The important thing here is pre-calculated. It's a good idea, in terms of performance, to pre-calculate things like this since the first million primes will be unlikely to change in the near future :-)
In other words, create your sieve with something like:
int primeTbl[] = {0,0,1,1,0,1,0,1,0,0,0,1};
#define isPrime(x) ((x < sizeof(primeTbl) ? primeTbl[x] : isPrimeFn(x))
with all the usual caveats about not passing things like a++ into macros. This gives you the best of both worlds, a blindingly fast table lookup for "small-ish" primes, dropping back to a calculation method for those outside the range.
Obviously you would write a program using one of the other methods to generate that lookup table - you don't really want to have to type it all in by hand.
But, as with all optimisation questions, measure, don't guess!
*a A classic case of this was some trig functions I once had to write for an embedded system. This was a competitive contract bid and the system had a little more storage than CPU grunt.
We actually won the contract since our benchmark figures for the functions blew the competition away.
Why? Because we pre-calculated the values into a lookup table originally calculated on another machine. By judicious use of reduction (bringing the input values down below 90 degrees) and trig properties (the fact that cosine is just a phase shift of sine and that the other three quadrants are related to the first), we got the lookup table down to 180 entries (one per half degree).
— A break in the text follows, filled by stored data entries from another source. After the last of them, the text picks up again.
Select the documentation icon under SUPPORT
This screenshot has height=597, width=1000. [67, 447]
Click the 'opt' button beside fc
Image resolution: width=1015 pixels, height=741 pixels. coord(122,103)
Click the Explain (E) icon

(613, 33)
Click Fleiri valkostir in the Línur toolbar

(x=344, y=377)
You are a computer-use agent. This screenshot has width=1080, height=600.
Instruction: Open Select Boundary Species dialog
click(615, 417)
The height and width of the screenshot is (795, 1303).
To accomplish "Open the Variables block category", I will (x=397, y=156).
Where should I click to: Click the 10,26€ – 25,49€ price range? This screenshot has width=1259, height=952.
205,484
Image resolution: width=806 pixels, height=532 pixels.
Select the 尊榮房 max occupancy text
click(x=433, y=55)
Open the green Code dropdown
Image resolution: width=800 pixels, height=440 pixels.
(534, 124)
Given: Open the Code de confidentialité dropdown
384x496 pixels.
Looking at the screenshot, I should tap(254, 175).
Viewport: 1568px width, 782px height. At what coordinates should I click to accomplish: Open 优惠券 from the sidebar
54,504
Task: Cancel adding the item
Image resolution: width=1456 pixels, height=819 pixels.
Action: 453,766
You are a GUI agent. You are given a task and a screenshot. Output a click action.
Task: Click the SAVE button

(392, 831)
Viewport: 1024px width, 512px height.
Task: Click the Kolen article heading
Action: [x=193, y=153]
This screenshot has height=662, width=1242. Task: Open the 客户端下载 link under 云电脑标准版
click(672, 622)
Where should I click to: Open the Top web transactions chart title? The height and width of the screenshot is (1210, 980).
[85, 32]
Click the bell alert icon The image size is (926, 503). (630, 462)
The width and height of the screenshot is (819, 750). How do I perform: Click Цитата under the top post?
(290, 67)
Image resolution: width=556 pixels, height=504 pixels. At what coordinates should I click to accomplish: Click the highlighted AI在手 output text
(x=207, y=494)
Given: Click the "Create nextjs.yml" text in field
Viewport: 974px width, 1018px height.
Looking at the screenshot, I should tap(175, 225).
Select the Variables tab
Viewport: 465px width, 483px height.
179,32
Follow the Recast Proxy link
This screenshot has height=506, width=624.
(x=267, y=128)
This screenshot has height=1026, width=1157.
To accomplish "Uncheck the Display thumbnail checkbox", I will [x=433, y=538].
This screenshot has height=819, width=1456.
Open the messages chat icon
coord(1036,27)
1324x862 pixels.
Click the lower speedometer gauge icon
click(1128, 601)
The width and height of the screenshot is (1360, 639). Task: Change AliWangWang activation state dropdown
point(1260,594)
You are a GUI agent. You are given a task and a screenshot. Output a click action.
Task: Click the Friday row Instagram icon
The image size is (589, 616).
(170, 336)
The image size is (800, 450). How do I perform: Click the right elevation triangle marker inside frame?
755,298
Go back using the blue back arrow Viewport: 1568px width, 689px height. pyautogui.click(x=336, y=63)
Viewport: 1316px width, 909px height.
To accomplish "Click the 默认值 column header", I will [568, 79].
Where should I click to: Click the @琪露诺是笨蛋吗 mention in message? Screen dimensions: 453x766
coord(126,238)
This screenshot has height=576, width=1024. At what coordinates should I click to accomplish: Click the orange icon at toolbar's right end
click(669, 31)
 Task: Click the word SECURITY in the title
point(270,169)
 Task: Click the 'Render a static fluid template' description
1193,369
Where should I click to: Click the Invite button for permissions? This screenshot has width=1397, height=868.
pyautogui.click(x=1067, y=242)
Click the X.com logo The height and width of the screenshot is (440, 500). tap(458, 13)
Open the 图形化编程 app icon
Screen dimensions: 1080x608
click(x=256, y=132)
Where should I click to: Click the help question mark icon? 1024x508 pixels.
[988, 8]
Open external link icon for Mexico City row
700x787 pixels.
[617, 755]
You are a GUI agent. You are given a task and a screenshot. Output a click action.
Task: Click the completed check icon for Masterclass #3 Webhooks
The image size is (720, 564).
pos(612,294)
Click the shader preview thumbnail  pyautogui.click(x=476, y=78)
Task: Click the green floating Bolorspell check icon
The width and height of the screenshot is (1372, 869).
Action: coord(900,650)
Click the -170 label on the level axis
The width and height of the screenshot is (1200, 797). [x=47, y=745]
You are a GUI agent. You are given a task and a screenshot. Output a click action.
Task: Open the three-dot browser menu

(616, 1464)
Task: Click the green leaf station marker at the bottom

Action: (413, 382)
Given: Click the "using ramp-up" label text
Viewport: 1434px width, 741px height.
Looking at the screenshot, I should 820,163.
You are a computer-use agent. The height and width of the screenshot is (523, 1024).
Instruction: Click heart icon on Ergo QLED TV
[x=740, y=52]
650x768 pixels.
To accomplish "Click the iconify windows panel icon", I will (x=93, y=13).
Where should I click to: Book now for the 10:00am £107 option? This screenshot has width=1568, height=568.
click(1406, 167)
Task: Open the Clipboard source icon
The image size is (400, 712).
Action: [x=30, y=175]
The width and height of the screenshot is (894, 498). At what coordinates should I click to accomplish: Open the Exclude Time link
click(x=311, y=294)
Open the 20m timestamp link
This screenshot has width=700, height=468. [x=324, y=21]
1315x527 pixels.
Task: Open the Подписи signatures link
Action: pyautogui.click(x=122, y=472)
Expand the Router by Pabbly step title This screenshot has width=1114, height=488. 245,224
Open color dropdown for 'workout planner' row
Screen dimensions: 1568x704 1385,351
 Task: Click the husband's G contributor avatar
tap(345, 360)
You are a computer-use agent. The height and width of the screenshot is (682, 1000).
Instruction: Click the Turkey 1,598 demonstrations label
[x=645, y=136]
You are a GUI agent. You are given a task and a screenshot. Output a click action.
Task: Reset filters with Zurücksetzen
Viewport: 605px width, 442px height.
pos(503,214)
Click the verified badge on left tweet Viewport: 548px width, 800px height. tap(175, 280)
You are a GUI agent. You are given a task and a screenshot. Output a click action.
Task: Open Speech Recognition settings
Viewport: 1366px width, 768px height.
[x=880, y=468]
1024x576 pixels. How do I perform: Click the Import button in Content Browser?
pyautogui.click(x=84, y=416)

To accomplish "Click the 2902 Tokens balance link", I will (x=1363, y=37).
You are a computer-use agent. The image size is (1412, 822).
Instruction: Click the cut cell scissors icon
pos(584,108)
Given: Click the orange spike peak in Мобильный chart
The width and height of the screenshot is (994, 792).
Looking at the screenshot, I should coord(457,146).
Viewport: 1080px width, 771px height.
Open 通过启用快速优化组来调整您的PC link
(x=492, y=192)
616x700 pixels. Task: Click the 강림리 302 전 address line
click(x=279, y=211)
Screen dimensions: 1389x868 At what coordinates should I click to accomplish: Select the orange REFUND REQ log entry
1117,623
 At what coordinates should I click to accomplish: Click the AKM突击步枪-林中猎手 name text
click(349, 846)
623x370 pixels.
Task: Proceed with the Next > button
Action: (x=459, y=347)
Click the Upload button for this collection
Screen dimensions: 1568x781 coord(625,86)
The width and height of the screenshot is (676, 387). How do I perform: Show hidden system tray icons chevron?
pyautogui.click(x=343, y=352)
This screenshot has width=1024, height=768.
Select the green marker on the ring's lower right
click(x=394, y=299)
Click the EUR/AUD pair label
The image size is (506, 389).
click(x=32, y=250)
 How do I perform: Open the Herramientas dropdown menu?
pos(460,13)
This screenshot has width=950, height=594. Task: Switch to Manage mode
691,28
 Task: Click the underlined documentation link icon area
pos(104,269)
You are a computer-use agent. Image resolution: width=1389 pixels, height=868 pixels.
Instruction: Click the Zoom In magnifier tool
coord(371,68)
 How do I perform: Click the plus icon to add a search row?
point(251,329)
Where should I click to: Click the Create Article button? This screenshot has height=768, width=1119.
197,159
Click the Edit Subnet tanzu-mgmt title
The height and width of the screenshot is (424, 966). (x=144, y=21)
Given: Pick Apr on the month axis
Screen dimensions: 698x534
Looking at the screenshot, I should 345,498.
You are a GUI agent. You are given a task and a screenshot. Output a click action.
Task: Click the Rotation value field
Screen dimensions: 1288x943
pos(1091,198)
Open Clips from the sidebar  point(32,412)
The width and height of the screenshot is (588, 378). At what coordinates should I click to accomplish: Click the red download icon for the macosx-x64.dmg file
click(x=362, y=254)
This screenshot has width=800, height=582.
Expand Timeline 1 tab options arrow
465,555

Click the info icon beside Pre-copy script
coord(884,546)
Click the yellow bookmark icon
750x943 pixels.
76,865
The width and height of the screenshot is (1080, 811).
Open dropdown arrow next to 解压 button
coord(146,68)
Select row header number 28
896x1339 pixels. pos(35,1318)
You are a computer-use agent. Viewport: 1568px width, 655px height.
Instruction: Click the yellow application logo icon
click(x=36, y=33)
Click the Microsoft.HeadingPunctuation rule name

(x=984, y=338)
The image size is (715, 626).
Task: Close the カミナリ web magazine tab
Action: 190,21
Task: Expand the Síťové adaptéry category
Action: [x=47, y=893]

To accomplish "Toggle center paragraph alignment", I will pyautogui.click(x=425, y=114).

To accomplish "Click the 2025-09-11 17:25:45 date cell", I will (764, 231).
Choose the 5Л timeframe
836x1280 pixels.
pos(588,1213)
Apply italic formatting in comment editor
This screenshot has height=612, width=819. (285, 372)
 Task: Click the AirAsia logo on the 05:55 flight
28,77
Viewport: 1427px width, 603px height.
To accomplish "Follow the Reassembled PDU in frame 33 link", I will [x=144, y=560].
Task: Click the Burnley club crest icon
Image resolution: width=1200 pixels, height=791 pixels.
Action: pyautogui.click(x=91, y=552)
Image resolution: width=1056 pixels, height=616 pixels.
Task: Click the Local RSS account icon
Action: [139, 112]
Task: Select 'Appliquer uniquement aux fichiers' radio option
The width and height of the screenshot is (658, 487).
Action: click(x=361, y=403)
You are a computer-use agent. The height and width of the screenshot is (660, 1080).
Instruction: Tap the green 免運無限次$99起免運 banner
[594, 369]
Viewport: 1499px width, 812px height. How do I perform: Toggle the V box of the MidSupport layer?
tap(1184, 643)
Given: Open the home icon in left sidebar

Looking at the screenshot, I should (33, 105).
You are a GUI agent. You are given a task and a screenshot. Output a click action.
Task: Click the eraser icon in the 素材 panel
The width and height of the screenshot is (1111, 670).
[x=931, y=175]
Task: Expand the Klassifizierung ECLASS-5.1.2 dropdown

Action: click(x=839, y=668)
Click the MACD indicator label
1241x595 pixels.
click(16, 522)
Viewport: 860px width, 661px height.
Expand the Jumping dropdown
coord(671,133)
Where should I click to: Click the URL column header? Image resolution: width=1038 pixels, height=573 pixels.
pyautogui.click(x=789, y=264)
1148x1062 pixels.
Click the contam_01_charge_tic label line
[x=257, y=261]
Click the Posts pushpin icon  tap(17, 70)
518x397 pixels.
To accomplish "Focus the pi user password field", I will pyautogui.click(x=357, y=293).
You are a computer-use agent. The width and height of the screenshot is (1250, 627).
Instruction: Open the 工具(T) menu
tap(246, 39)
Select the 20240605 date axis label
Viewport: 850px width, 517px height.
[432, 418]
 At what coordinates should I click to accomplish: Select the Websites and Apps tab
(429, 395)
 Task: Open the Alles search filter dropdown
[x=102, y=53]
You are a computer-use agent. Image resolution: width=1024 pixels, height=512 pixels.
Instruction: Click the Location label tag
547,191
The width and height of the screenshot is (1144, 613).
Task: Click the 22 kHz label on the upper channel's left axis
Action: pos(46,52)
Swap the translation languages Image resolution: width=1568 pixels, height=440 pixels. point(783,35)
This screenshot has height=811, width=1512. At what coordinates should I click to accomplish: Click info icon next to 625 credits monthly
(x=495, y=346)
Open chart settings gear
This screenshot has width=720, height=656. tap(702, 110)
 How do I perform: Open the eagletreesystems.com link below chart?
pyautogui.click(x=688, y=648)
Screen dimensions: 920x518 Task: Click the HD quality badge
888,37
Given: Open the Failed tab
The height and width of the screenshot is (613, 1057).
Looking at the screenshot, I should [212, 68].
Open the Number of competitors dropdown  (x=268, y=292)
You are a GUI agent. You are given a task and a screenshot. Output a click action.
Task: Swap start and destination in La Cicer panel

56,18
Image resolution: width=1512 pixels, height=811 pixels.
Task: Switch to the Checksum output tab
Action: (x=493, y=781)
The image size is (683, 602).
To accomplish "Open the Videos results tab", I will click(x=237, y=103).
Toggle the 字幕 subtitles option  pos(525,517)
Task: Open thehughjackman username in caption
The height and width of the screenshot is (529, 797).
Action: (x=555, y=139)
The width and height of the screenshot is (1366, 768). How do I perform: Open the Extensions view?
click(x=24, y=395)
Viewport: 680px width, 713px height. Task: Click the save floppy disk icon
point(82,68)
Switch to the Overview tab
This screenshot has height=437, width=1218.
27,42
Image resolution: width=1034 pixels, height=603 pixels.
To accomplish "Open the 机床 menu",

The best solutions are those that are elegant and devious :-)
paxdiablo
2010-09-20 21:59:02
+1 for "the first million primes will be unlikely to change in the near future", LOL. I'm not familiar with Project Euler rules, perhaps this isn't allowed?
Mark Ransom
2010-09-20 22:02:15
Yes, if you're willing to blow your whole L1 cache (61 kB) on the table, you can check odds under a million for primality with very fast amortized performance. But for Project Euler you're going to need primes in a much wider range, and performance for larger numbers will dominate the runtime.
Charles
2010-09-21 16:29:43
You can also store the differences between consecutive primes starting with 3. This allows 1 byte per prime for a really large range but precludes lookups. So checking for factors is faster, but checking if something is in the list is poor.
phkahler
2010-09-21 19:14:10
+1
A:
As a variant on the notion of pre-computation, you can first cheaply check whether the candidate number p is divisible by 2, 3, 5, 7, or 11. If not, then declare p prime if 2p-1 = 1 (mod p). This will fail at some point, but it works up to 100 million because I tested it (pre-computation).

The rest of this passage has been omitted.